Шрифт:
Интервал:
Закладка:
Но сомнения остались, и четверть века спустя Симон Визенталь закончил свою книгу вопросом: «А что бы Вы сделали на моем месте?» И случилось самое неожиданное: читатели захотели ответить на этот вопрос, и у книги «Подсолнух» появилось продолжение? читательские размышления о прощении. Сначала их было всего десять, но с каждым переизданием прибавлялось число ответов читателей из разных стран. В переиздании 1998 года их пятьдесят три от людей разных вероисповеданий (иудаизм, буддизм, христианство разных изводов), разных профессий (ученые, писатели, журналисты, философы, психологи, дипломаты) и разного жизненного опыта: многие пережили нацистские, китайские (девятнадцать лет!) и камбоджийские концлагеря, другие изучают Холокост и геноцид – индейский, армянский, африканский, южно-азиатский, югославский. Религиозные и мирские философы размышляют и объясняют, прежде всего, что такое прощение, кто и как может дать и получить его, и при этом оказывается, что в иудейской, христианской и светской социальной этике больше сходства, чем различий. Многие читатели отвечают только на вопрос, прав ли заключенный, не простивший умирающего убийцу. Другие обращают внимание на его поведение у постели умирающего солдата и при встрече с его матерью (после войны Визенталь разыскал ее в Штутгарте, слушал ее воспоминания, но не рассказал ей, как умирал ее сын) и делают выводы о его характере. Третьи стараются разгадать намерения умирающего солдата и решить, имел ли он право просить о прощении. Приведу только несколько выдержек из наиболее аргументированных высказываний.
Кардинал Франц Кениг,[106] архиепископ Венский написал Визенталю: «…Хотя один не правомочен простить человека за то, что тот причинил другим, это не отменяет вопроса, возможно ли прощение. Для христианина ответ, безусловно положительный, дан в “Новом завете”. На вопрос, есть ли предел прощению, Христос отвечал «нет»… Вы оказали умирающему великую услугу, просто слушая его, несмотря на Ваше внутреннее нерасположение… Давая ему возможность признаться в совершенном преступлении и выразить раскаяние, Вы тем самым признали произошедшую в нем перемену… Хотя Вы и вышли, не проронив слова прощения, умирающий все-таки чувствовал, что Вы допускаете его искренность, иначе он не просил бы Вас повидать его мать…»

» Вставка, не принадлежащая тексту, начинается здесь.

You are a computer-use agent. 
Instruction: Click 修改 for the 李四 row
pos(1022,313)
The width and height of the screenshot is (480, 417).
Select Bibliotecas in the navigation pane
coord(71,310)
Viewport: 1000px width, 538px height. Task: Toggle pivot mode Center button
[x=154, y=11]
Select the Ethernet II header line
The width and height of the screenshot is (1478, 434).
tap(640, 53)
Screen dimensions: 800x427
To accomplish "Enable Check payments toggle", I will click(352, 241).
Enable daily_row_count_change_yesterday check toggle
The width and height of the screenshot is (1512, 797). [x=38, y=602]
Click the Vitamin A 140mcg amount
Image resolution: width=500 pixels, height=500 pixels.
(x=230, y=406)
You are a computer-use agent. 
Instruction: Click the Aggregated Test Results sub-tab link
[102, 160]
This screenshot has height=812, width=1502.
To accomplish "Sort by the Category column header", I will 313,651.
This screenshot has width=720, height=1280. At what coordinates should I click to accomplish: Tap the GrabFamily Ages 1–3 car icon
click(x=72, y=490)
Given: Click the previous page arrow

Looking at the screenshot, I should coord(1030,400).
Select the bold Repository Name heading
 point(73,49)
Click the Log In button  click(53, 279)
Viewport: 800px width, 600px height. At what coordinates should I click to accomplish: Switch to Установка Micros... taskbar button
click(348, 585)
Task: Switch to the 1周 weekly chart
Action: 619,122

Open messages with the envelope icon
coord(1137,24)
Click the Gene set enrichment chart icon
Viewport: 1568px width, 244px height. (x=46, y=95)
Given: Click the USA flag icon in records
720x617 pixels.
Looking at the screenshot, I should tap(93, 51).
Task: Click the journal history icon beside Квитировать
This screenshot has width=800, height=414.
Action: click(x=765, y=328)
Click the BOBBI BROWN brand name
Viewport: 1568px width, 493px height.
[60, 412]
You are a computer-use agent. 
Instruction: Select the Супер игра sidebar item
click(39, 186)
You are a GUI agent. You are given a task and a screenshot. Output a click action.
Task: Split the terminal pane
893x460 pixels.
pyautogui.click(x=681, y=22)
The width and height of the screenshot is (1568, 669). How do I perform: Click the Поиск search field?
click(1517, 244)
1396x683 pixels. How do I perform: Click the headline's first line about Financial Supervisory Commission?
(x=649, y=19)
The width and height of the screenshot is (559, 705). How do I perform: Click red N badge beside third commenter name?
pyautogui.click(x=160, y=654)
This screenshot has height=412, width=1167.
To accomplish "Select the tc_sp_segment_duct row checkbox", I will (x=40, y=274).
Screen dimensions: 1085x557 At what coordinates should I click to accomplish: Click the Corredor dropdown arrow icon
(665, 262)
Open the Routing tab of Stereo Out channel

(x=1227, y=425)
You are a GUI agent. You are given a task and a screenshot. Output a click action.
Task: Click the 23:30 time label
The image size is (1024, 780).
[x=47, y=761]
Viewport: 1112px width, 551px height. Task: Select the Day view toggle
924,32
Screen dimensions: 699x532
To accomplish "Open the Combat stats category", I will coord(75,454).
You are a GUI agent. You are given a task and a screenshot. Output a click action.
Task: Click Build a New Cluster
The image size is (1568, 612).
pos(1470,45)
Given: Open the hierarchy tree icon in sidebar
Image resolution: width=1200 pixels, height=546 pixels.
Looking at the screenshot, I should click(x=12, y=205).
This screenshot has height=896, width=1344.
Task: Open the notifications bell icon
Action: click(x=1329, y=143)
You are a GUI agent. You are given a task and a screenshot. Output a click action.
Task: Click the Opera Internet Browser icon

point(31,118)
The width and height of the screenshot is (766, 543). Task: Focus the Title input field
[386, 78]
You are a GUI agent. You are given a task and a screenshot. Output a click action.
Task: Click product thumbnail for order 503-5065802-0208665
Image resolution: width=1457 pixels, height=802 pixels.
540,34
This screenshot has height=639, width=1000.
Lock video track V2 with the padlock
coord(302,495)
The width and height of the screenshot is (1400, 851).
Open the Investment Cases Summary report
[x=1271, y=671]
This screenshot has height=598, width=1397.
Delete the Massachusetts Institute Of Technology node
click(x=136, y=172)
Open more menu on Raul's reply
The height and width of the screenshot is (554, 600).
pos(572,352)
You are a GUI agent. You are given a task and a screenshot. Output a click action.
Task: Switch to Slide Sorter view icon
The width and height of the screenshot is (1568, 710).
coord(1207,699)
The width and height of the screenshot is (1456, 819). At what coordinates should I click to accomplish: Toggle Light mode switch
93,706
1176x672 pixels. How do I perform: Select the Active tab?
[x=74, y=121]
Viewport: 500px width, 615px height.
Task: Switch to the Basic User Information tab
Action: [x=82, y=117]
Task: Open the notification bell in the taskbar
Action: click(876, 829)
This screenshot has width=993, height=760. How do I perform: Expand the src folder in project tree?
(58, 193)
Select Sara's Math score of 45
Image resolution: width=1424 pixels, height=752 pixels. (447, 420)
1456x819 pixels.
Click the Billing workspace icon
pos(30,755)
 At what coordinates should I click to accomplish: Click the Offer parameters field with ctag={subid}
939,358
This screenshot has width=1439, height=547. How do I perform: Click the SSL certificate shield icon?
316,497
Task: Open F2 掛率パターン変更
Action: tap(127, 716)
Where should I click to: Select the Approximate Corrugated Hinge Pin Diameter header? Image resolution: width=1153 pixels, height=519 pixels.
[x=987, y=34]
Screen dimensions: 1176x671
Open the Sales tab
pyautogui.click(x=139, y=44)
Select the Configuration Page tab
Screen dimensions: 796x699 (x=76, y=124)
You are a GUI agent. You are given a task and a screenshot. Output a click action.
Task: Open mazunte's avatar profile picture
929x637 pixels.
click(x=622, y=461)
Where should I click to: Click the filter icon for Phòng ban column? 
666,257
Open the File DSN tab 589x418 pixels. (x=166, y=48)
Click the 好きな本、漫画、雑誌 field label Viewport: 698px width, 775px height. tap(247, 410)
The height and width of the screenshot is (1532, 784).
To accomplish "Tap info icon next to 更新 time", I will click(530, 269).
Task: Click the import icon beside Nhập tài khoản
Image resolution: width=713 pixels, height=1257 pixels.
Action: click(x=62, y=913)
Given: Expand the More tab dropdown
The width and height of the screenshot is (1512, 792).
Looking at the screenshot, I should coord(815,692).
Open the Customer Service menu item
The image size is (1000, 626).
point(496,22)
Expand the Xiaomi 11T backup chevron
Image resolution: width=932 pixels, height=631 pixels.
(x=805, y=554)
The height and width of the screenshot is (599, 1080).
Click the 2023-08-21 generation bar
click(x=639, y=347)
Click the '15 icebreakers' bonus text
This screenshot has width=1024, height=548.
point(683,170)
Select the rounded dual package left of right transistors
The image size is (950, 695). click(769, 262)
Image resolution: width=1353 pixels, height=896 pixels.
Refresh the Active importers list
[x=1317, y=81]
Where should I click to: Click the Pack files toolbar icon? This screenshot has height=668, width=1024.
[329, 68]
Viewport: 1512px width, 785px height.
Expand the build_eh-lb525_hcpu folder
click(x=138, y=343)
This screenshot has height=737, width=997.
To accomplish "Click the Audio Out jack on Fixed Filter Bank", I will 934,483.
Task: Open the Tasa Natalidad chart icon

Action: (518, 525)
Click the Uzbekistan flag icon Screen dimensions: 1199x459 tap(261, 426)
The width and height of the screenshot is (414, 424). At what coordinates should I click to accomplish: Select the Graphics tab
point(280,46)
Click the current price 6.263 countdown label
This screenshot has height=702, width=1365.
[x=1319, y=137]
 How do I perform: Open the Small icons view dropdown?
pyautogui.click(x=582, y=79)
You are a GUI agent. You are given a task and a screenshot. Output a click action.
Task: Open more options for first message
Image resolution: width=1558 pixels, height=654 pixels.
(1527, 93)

Итальянский писатель Примо Леви,[107] переживший Освенцим, ответил Визенталю: «Отказать в прощении – это еще не все… Понятно, почему Вас до сих пор гложет сомнение: в Вашем случае невозможно категорически выбрать между “да” – “нет”, все равно всякий раз остается что-то сказать про другую сторону… Но я хочу добавить, что эсэсовец, о котором Вы пишете, не кажется мне морально преображенным. И есть все основания полагать, что, если бы не близкая смерть, он вел бы себя совсем по-другому: с падением нацистской Германии он, может быть, и раскаялся бы, а может быть, никогда бы не раскаялся…»
Американский раввин Иосиф Телушкин[108] объясняет, что еврейская этика различает грехи против Бога и против человека. Грехи против Бога прощает Бог в День искупления. Грехи против человека могут быть прощены, если потерпевшая сторона получает возмещение от раскаявшегося, что предполагает, что убийство не может быть прощено, поскольку невозможно возместить ущерб. Еврейская традиция считает, что раскаяние (тшува) состоит из нескольких стадий: грешник должен осознать грех, почувствовать искренние угрызения совести, принять решение больше не грешить, возместить причиненный вред и умилостивить жертву. Еврейская этика предписывает правила поведения и тому, у кого просят прощения: услышав искреннюю просьбу (особенно троекратную) о прощении, он должен простить. Непрощение рассматривается как акт жестокости и является грехом.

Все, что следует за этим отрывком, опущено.